Signs of a Data Compromise
Organizations discover compromises through a mix of internal monitoring and external reports, and the gap between the actual breach and its discovery is often the most damaging period.
Internal red flags include unexplained changes to system logs (an intruder covering their tracks), unfamiliar files or processes running on servers, and login activity from unusual locations or at odd hours. Forensic investigators treat altered audit logs as one of the strongest indicators that someone has already gained access and is trying to stay hidden.

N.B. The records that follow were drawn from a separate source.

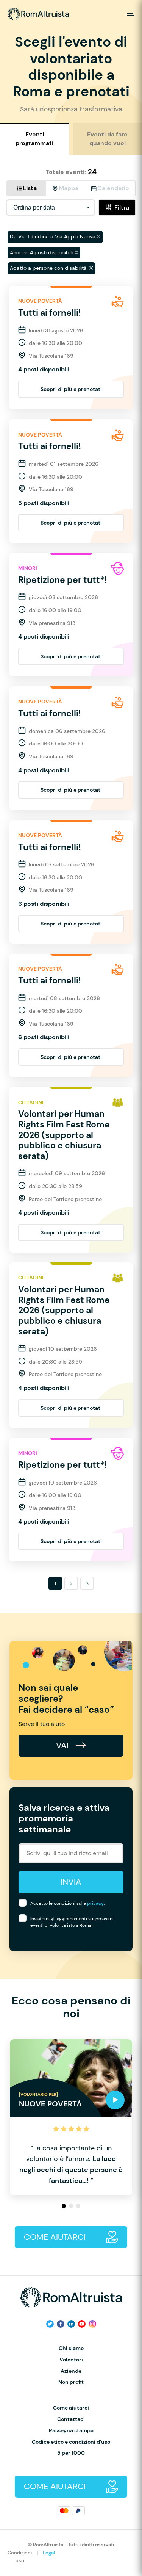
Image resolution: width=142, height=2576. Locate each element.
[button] (64, 2206)
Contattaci (71, 2419)
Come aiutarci (71, 2408)
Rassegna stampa (71, 2430)
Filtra (121, 207)
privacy (95, 1903)
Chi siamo (71, 2348)
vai (63, 1745)
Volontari (71, 2360)
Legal (49, 2552)
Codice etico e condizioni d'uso (71, 2442)
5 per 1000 (71, 2453)
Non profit (71, 2382)
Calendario (113, 188)
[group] (71, 2117)
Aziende (71, 2371)
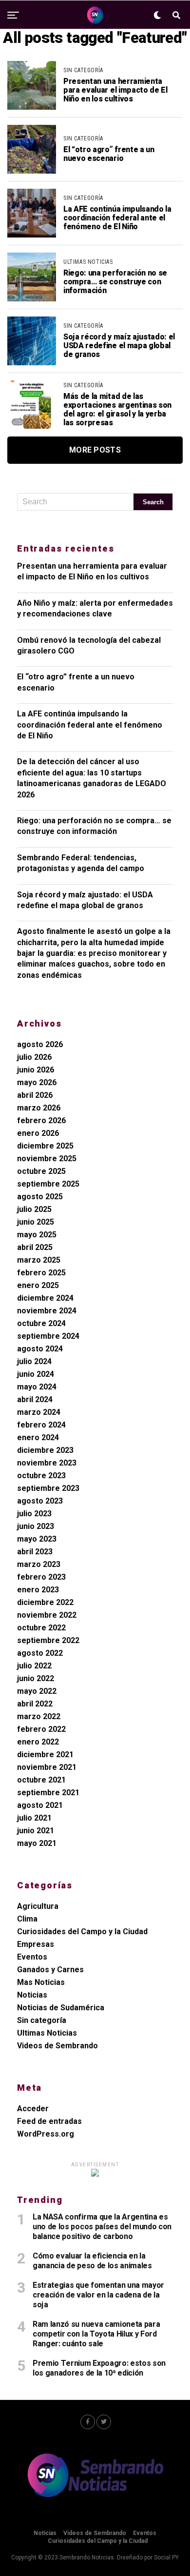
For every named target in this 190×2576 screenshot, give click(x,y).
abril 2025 (35, 1247)
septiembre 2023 (48, 1488)
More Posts (95, 450)
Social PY (166, 2557)
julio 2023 (34, 1513)
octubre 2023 (41, 1475)
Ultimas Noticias (47, 2033)
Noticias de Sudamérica (60, 2007)
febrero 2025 (41, 1272)
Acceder (33, 2108)
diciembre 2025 (45, 1145)
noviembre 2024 (46, 1310)
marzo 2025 (38, 1260)
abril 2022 (35, 1703)
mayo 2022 (37, 1691)
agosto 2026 (40, 1044)
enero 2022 (38, 1741)
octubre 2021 (41, 1779)
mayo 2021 (37, 1843)
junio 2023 (35, 1526)
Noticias (32, 1995)
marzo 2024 (38, 1412)
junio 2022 (35, 1678)
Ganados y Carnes (50, 1969)
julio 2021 (34, 1818)
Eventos (32, 1957)
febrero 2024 (41, 1424)
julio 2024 (34, 1361)
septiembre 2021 (48, 1792)
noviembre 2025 (46, 1158)
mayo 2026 (37, 1082)
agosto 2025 (40, 1196)
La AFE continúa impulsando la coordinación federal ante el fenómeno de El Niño (89, 724)
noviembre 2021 (46, 1767)
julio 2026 (34, 1057)
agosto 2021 (40, 1805)
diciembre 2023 (45, 1450)
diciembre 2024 (45, 1298)
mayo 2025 (37, 1234)
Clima (27, 1918)
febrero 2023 (41, 1577)
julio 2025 (34, 1209)
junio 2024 (35, 1374)
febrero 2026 (41, 1120)
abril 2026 (35, 1095)
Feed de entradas (49, 2121)
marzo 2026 (38, 1107)
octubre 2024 (41, 1323)
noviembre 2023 (46, 1462)
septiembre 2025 (48, 1184)
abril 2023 (35, 1551)
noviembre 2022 (46, 1615)
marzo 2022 (38, 1716)
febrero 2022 (41, 1729)
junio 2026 (35, 1069)
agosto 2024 (40, 1348)
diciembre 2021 (45, 1754)
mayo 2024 (37, 1386)
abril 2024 (35, 1399)
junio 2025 (35, 1222)
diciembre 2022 (45, 1602)
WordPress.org (45, 2134)
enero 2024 (38, 1437)
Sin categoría (41, 2020)
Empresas (35, 1944)
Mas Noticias (41, 1982)
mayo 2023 (37, 1539)
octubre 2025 (41, 1171)
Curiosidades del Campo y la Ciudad (82, 1931)
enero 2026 (38, 1133)
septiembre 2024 (48, 1336)
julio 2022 (34, 1665)
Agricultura (37, 1906)
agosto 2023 (40, 1501)
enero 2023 (38, 1589)
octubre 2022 (41, 1627)
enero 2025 (38, 1285)
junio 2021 (35, 1830)
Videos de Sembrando (57, 2045)
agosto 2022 (40, 1653)
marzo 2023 (38, 1564)
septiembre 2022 (48, 1640)
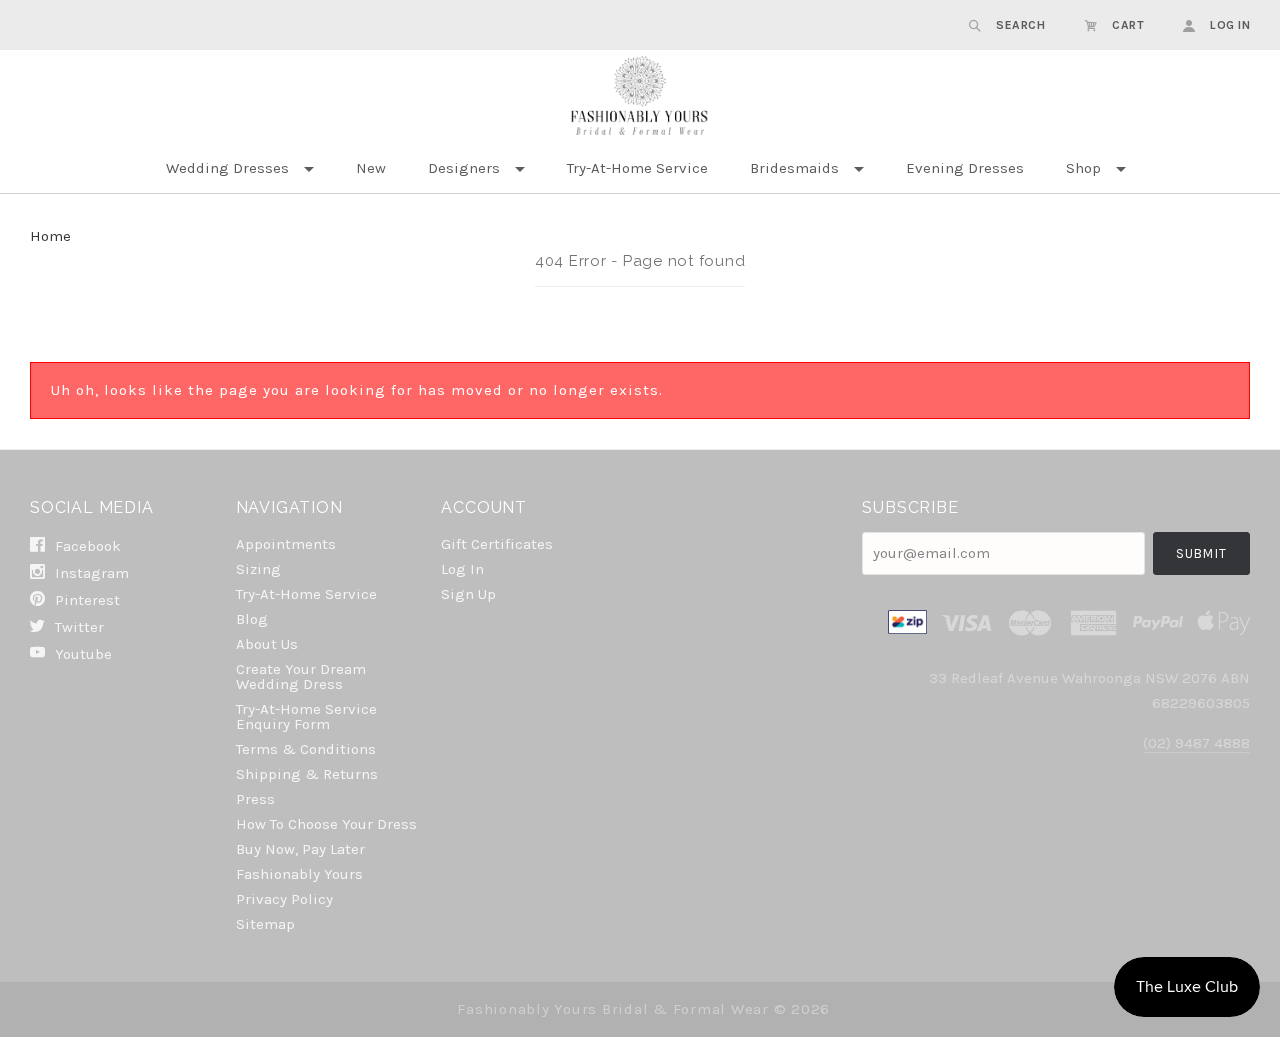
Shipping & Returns (307, 774)
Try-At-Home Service (637, 168)
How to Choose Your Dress (326, 824)
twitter (77, 627)
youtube (81, 653)
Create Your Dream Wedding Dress (301, 676)
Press (255, 799)
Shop (1083, 168)
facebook (86, 546)
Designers (464, 168)
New (371, 168)
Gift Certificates (497, 544)
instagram (90, 573)
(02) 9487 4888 (1196, 743)
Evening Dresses (965, 168)
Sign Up (468, 593)
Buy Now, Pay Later (300, 849)
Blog (252, 619)
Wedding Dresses (227, 168)
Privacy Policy (284, 899)
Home (50, 236)
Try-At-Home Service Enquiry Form (306, 716)
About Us (267, 644)
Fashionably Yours (299, 874)
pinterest (85, 600)
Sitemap (265, 923)
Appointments (286, 544)
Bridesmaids (794, 168)
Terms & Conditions (306, 749)
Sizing (258, 569)
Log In (462, 569)
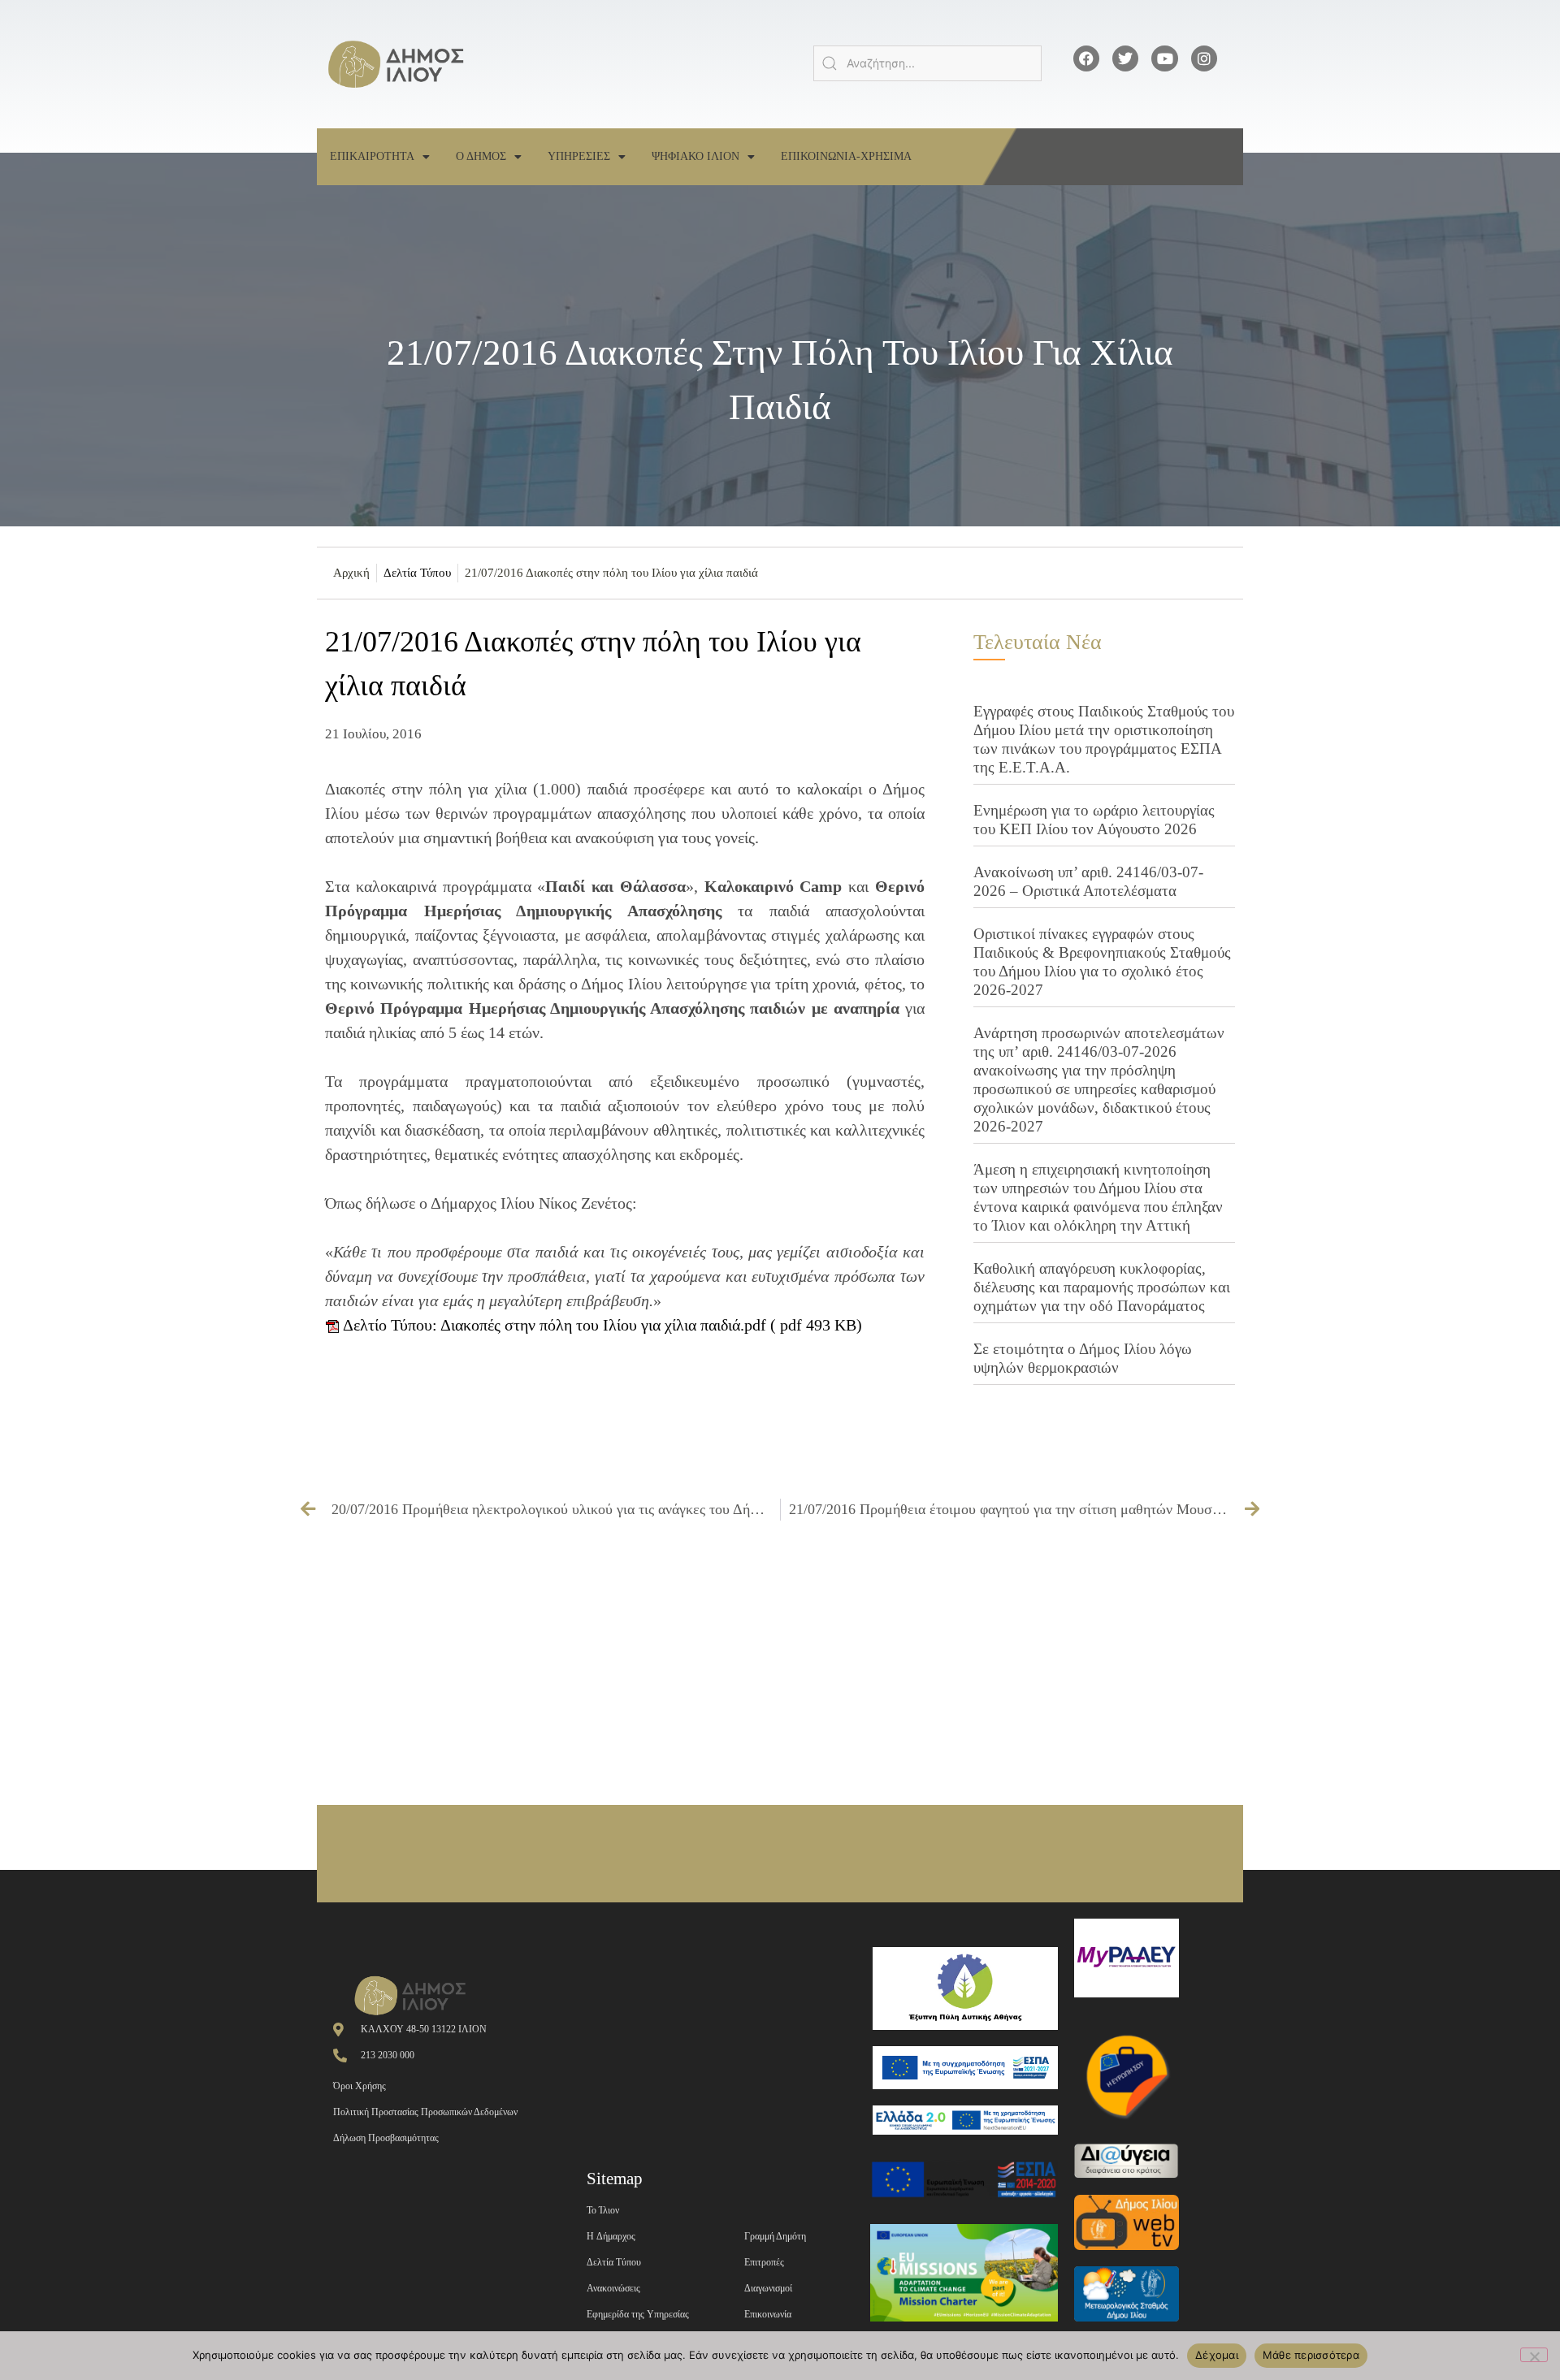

External signals are sometimes how breaches come to light first. Stolen data appearing for sale on dark web marketplaces, customers reporting fraudulent charges, or a credit monitoring service flagging suspicious activity can all point back to an unreported compromise. Third-party security researchers who scan for exposed databases also regularly discover improperly secured data before the organization itself notices.
The practical reality is that many breaches are discovered months after they occurred. The forensic investigation then works backward to determine the initial point of entry, the volume of records affected, and the window of exposure.
What to Do If Your Data Is Compromised
If you receive a breach notification letter, the most important step is acting quickly. Federal law gives you specific rights you can use at no cost.
Under the Fair Credit Reporting Act, you can place a free initial fraud alert on your credit file that lasts one year. You only need to contact one of the three major credit bureaus, and it must refer the alert to the other two.14Office of the Law Revision Counsel. 15 USC 1681c-1 – Identity Theft Prevention; Fraud Alerts If you’ve already experienced identity theft and file an identity theft report, you can request an extended fraud alert lasting seven years.
A credit freeze is stronger protection. It blocks new creditors from accessing your credit file entirely, which prevents most fraudulent account openings. Credit bureaus must place a freeze within one business day of an electronic or phone request, and the freeze stays in place until you remove it. Both placing and lifting a freeze are free by federal law.14Office of the Law Revision Counsel. 15 USC 1681c-1 – Identity Theft Prevention; Fraud Alerts
Beyond credit protections, review the breach notification letter carefully. It usually specifies what type of data was exposed, which tells you where the risk lies. A compromised Social Security number is a long-term identity theft risk, while a stolen credit card number is a more immediate but narrower problem. Many organizations offer free credit monitoring after a breach, and while it won’t prevent fraud, it can help you catch it early. Report identity theft to the FTC at IdentityTheft.gov, which generates a recovery plan and the official identity theft report you’ll need for extended fraud alerts and disputes.